## EXERCISE PROMPT:
Look for the string "Sort" in the data below, and copy each line that holds it.
•••
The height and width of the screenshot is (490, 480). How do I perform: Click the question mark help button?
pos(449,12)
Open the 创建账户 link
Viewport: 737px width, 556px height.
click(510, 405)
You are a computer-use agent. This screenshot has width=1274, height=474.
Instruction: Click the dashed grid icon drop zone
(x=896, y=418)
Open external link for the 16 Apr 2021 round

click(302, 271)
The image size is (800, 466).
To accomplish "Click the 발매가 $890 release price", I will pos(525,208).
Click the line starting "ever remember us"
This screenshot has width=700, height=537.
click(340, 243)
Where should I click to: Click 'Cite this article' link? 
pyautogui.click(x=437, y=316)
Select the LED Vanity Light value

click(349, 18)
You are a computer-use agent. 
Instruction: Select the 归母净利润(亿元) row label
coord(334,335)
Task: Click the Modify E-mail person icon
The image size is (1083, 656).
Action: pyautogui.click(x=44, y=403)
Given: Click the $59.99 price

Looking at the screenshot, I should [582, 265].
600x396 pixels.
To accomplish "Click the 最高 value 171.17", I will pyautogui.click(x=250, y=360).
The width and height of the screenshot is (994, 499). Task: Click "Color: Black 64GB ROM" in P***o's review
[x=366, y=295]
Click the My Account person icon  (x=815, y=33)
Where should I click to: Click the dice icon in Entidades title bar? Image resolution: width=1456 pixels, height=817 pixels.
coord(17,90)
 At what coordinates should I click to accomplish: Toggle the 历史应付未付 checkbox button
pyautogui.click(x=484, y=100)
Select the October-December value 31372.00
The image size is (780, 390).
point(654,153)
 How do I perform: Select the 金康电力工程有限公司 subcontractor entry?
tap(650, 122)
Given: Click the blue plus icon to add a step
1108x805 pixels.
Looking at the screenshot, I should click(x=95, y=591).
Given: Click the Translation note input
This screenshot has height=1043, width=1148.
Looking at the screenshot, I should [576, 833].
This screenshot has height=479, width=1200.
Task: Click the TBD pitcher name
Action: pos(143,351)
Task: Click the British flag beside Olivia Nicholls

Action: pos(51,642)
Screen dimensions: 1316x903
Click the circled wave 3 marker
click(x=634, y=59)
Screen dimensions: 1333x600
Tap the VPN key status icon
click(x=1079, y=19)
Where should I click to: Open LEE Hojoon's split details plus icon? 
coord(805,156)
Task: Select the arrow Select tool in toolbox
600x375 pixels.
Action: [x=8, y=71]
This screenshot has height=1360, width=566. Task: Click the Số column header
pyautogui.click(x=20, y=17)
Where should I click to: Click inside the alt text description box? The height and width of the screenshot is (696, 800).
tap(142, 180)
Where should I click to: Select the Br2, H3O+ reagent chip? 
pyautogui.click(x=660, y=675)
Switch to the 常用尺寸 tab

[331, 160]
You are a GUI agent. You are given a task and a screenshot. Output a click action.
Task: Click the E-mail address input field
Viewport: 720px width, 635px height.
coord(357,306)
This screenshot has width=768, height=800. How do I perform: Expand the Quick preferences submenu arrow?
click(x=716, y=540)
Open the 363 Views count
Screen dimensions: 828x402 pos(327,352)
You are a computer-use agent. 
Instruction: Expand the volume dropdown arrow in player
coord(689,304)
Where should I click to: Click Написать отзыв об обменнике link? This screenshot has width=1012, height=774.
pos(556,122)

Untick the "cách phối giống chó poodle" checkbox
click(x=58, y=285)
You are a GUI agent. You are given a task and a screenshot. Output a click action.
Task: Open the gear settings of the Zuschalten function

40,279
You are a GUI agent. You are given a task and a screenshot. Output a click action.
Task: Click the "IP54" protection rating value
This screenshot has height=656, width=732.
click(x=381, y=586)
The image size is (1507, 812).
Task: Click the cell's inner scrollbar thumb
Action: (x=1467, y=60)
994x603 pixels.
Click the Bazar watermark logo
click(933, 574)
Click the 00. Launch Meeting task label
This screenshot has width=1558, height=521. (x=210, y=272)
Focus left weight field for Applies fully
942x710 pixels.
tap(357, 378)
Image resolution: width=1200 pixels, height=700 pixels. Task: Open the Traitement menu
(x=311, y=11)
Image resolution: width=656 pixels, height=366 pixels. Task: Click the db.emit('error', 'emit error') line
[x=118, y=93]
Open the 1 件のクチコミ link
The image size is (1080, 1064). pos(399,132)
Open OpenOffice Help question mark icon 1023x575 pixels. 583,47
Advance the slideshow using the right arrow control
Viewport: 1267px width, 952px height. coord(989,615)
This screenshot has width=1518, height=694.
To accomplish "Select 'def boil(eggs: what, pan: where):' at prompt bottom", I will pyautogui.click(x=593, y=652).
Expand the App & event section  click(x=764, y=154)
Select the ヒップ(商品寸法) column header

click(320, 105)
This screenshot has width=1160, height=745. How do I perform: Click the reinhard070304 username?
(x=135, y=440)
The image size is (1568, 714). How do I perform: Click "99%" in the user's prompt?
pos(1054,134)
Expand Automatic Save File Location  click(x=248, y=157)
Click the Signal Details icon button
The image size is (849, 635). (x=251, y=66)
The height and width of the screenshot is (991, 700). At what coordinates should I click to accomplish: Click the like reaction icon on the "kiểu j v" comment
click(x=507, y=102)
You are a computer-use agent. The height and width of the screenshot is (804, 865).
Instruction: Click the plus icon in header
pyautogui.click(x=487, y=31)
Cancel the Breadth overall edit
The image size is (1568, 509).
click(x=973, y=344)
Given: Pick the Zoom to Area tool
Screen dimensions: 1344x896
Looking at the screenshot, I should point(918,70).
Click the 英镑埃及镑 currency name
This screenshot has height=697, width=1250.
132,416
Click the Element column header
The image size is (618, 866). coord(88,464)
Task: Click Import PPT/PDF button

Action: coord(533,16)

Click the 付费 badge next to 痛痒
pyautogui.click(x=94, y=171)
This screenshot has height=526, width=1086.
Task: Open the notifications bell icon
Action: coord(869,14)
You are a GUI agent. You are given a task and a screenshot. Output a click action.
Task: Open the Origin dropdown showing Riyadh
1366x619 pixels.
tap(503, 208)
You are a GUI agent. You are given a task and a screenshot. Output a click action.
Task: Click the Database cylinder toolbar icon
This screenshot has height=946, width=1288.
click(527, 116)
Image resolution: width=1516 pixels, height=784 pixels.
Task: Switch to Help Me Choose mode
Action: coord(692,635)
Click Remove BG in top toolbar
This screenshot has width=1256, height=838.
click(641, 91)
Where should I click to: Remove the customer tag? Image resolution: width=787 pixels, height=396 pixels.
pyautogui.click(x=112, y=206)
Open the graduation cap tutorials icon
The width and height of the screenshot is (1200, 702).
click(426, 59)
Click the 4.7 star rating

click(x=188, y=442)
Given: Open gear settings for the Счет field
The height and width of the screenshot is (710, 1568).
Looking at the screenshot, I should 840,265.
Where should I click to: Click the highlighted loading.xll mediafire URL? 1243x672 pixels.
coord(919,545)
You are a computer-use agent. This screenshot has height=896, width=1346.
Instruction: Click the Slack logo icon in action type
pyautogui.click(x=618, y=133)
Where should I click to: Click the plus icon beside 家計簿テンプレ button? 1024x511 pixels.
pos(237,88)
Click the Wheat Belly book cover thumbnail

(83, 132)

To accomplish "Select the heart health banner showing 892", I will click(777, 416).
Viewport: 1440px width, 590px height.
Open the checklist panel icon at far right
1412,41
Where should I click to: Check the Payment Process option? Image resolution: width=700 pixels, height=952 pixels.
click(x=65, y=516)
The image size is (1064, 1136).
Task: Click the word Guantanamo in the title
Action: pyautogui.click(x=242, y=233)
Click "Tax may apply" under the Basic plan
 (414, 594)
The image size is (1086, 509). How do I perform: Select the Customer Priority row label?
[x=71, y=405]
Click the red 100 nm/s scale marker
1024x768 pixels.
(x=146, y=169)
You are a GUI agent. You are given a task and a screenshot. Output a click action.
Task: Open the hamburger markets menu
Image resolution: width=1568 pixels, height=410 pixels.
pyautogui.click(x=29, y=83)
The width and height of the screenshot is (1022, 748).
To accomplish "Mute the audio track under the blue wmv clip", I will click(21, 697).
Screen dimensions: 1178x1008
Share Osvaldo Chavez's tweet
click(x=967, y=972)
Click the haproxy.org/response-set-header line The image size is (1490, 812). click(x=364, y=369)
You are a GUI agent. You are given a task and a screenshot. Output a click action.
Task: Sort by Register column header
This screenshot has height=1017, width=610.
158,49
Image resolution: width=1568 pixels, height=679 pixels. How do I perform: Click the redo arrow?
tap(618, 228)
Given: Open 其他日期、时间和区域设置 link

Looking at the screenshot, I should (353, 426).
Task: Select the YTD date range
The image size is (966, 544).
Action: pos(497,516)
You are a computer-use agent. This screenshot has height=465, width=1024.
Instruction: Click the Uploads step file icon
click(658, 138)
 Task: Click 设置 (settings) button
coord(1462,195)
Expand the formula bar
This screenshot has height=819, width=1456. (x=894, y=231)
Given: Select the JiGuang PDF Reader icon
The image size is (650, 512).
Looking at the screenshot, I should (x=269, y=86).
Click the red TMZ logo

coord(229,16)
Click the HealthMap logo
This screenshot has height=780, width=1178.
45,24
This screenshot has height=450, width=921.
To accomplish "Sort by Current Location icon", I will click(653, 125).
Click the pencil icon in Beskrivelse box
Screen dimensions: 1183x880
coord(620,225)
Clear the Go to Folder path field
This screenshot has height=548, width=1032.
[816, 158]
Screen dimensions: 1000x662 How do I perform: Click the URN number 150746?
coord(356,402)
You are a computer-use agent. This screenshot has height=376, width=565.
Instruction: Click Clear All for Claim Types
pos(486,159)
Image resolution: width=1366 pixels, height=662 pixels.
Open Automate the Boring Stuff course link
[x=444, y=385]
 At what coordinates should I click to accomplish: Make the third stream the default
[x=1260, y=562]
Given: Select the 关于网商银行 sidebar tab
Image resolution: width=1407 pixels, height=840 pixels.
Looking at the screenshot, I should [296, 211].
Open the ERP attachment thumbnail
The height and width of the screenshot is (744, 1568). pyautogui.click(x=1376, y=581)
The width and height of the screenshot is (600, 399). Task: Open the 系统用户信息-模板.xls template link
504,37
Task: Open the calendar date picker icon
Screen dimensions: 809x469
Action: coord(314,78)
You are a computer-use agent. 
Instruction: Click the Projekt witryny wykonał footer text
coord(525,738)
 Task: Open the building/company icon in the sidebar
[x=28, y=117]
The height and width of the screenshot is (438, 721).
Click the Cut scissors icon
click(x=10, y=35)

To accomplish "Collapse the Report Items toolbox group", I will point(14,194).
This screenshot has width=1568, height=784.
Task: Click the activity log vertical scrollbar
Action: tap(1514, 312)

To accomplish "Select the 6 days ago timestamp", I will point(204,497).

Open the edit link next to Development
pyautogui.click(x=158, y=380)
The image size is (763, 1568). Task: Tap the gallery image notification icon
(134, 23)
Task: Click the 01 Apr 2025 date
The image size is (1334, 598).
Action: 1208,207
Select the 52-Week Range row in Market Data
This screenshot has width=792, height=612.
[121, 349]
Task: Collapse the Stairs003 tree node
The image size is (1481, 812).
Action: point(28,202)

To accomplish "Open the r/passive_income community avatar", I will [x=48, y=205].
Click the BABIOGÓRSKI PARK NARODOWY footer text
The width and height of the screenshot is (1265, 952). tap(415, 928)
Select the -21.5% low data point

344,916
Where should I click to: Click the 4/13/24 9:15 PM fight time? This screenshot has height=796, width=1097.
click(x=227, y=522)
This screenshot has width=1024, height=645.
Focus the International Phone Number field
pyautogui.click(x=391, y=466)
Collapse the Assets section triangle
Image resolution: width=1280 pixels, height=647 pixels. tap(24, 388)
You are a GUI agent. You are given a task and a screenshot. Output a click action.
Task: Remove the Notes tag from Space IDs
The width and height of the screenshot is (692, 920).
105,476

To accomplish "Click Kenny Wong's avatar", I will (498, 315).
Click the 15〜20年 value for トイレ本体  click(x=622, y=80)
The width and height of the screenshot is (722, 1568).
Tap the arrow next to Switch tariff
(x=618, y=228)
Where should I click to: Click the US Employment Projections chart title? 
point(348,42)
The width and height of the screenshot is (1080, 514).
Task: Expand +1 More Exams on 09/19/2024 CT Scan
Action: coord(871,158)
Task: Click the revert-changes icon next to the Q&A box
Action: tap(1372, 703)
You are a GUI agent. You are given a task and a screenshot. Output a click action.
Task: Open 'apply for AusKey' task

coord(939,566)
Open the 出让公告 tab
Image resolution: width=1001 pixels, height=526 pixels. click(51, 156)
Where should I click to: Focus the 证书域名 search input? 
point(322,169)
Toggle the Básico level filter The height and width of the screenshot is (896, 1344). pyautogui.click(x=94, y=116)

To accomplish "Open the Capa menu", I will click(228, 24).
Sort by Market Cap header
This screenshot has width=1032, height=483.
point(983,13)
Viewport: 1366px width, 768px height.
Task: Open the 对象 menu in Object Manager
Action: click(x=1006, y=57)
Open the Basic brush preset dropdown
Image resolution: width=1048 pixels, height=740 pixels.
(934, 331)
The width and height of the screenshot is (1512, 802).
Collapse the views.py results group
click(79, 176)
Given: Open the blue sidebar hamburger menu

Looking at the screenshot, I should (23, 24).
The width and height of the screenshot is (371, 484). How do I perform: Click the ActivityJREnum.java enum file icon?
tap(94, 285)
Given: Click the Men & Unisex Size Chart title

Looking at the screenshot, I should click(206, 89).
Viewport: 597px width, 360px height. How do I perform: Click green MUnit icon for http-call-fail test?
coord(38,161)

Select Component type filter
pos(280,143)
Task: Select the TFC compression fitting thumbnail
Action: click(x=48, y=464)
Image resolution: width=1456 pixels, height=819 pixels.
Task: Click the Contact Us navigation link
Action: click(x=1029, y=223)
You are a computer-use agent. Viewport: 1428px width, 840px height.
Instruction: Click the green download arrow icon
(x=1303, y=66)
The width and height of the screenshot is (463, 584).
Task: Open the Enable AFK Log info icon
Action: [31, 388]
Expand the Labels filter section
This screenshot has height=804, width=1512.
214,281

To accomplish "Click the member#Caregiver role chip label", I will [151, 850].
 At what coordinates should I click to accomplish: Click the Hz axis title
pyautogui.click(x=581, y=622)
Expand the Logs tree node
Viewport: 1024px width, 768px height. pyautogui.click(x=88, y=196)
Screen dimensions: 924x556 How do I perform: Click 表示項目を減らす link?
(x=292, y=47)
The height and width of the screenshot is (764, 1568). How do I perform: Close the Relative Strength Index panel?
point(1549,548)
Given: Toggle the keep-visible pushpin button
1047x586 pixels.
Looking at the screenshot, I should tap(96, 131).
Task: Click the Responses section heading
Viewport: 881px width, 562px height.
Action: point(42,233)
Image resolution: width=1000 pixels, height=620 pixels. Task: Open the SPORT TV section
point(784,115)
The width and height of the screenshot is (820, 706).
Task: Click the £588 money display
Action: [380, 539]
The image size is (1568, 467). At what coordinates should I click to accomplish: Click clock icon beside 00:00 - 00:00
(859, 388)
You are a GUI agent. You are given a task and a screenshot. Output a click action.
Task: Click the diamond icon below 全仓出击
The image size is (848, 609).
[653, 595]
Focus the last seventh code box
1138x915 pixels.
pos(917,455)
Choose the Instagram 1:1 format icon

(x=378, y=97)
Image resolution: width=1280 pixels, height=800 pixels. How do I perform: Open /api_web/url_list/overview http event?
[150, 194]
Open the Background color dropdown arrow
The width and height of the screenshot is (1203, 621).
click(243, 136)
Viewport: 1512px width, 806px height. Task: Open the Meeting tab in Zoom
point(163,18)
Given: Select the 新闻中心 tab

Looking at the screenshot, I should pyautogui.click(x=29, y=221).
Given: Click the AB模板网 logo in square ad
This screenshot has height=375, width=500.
•••
## TASK ANSWER:
Task: Sort by Register column header
To accomplish "Sort by Current Location icon", I will click(653, 125).
Sort by Market Cap header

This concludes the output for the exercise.